The LDS pointers need to be initialized within the entry basic block of
kernel(s) after all alloca, but before any call instruction. If this is
not possible, then we skip running this pass for now.

Ideally alloca can appear anywhere within the function, and the AMDGPU
backend should be able to handle it, but at the moment it cannot. Once
AMDGPU backend is able to robustly handle alloca inserted anywhere, then
this hack is no longer required.

Diff Detail

Event Timeline

hsmhsm created this revision.Sep 10 2021, 4:50 AM
hsmhsm requested review of this revision.Sep 10 2021, 4:50 AM
Herald added a project: Restricted Project. · View Herald TranscriptSep 10 2021, 4:50 AM
JonChesterfield added a comment.EditedSep 13 2021, 3:37 AM

I don't understand the precondition. Why after every alloca but before every call?

It seems like you want to introduce N stores to addrspace(3) globals, where each store needs to precede any loads from that global. I can see 'call' as a rough approximation for 'might load', but why is alloca involved at all?

edit: commit message should change to state why this precondition is required, so that later people trying to work out why we're transforming variables like this can determine if the constraint still holds.
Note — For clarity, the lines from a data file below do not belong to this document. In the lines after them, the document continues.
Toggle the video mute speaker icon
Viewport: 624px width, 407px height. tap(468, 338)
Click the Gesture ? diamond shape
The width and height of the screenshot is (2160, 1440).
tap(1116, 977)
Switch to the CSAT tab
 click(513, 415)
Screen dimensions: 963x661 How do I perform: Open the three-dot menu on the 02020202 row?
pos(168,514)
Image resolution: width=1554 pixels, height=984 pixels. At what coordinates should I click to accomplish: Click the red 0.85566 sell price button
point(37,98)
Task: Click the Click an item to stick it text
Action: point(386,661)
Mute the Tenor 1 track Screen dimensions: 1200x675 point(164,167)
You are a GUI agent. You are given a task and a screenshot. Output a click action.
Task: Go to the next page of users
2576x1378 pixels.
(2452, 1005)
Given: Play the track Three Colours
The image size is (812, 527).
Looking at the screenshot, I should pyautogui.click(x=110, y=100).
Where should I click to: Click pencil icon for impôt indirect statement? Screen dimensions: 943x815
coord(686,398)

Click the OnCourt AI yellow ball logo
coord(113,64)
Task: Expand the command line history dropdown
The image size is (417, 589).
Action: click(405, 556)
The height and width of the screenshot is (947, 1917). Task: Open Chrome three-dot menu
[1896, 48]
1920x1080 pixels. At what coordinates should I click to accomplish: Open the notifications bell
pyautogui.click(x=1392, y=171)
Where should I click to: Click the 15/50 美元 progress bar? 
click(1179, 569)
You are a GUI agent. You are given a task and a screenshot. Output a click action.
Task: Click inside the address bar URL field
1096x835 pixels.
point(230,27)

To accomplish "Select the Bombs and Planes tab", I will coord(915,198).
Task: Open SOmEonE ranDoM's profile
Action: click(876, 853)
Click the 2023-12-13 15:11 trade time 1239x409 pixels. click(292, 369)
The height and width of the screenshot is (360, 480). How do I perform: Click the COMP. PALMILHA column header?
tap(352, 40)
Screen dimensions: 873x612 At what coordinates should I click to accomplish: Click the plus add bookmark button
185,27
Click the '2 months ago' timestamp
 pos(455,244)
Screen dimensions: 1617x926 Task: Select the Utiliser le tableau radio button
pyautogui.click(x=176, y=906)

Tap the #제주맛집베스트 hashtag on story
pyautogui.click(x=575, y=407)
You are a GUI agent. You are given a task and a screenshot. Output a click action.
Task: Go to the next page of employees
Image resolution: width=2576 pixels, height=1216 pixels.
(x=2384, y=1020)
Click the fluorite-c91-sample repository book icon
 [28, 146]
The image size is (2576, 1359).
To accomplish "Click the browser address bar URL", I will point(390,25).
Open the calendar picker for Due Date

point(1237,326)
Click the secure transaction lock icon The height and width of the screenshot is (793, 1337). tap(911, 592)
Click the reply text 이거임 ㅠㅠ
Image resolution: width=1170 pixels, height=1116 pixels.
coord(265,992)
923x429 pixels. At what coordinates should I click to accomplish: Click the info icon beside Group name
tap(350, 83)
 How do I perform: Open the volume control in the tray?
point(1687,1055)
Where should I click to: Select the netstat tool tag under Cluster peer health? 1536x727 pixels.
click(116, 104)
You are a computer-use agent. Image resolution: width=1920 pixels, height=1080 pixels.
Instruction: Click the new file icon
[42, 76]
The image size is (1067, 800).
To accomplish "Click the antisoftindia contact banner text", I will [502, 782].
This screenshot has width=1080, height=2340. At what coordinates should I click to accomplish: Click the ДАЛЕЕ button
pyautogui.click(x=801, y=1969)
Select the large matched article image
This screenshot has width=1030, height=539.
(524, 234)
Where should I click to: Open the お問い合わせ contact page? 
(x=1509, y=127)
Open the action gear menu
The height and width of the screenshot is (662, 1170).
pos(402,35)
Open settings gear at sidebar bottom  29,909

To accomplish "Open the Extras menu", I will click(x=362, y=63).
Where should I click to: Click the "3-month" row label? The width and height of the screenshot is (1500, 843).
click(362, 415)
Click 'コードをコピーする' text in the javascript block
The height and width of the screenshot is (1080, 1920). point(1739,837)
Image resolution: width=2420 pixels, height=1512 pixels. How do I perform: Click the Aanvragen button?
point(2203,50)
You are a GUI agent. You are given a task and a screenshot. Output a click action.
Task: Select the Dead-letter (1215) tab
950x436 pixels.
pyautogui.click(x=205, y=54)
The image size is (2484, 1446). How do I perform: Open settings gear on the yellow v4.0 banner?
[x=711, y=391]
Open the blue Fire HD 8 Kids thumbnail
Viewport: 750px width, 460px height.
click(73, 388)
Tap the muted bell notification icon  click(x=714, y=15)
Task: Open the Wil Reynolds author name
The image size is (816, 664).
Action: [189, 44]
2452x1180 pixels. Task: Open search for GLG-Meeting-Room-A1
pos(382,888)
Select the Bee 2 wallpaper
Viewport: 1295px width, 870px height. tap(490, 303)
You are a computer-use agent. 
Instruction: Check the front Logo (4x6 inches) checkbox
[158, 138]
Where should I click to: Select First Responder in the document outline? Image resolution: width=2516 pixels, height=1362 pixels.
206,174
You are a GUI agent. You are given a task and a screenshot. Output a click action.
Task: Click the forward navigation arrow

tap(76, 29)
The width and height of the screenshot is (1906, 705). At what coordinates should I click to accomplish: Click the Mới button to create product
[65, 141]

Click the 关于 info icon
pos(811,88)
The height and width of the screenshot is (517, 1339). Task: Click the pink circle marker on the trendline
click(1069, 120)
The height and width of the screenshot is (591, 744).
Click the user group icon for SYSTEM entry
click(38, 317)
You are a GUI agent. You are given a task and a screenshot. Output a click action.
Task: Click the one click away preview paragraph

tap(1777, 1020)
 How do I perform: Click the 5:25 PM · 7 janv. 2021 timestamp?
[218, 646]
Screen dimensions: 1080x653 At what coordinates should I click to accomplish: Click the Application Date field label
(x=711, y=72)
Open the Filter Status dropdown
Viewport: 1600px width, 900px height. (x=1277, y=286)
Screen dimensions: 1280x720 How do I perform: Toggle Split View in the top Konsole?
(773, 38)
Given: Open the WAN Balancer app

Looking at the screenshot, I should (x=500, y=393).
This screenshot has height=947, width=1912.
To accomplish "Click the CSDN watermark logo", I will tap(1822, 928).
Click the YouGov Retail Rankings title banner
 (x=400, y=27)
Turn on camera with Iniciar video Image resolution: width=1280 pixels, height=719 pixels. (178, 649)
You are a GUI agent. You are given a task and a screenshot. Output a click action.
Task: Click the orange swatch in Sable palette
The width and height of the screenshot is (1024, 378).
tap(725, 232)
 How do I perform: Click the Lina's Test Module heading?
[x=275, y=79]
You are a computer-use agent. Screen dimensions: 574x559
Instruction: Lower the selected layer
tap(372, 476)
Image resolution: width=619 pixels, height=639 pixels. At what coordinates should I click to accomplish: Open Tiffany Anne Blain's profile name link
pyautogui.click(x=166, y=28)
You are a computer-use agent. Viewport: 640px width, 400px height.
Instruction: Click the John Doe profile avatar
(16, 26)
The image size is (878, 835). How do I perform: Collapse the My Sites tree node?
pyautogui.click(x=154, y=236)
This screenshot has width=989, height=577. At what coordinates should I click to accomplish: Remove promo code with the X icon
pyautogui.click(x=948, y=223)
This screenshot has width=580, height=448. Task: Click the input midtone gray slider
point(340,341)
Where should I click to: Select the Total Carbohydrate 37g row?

E.g.

  • why are we splitting the basic block instead of inserting a relaxed atomic store
  • if an alloca outside of the entry BB is broken and this transform moves calls out of the entry block, and those calls are then inlined introducing alloca, then this transform is broken, please document whatever makes that OK

It seems likely that allowing alloca outside of the entry bb would be a trivial change (just hoist them to entry), simplify this work, and unbreak other things

foad added a comment.Sep 13 2021, 3:49 AM

I don't understand the precondition. Why after every alloca but before every call?

It seems like you want to introduce N stores to addrspace(3) globals, where each store needs to precede any loads from that global. I can see 'call' as a rough approximation for 'might load', but why is alloca involved at all?

It's a QOI thing. You want to try hard to leave allocas in the entry block if possible, because LLVM convention is that allocas in the entry block are static (allocated very efficiently on entry to the function) and allocas elsewhere are dynamic (allocated less efficiently, has knock-on effects like forcing you to reserve a frame pointer register, possibly not even supported by the AMDGPU backend?). See also D108971 for some prior discussion.

It's a QOI thing. You want to try hard to leave allocas in the entry block if possible, because LLVM convention is that allocas in the entry block are static...

That sounds right. However, this transform, by moving calls out of the entry block, will itself have that effect if those calls are inlined.

Alternatives are to emit the stores (probably as relaxed atomic) in the entry block, such that every lane executes it but we don't split the CFG, or to add a fairly late pass that hoists alloca into the entry bb.

I'd be inclined to do both. Hoisting 'dynamic' alloca into entry will fix some miscompilation (I haven't looked recently, but ~ 6 months ago alloca outside of entry was an error in the backend) and/or make things faster. Emitting the store from all lanes instead of branching means, well, less branching, but also we don't rearrange the entry block into a CFG.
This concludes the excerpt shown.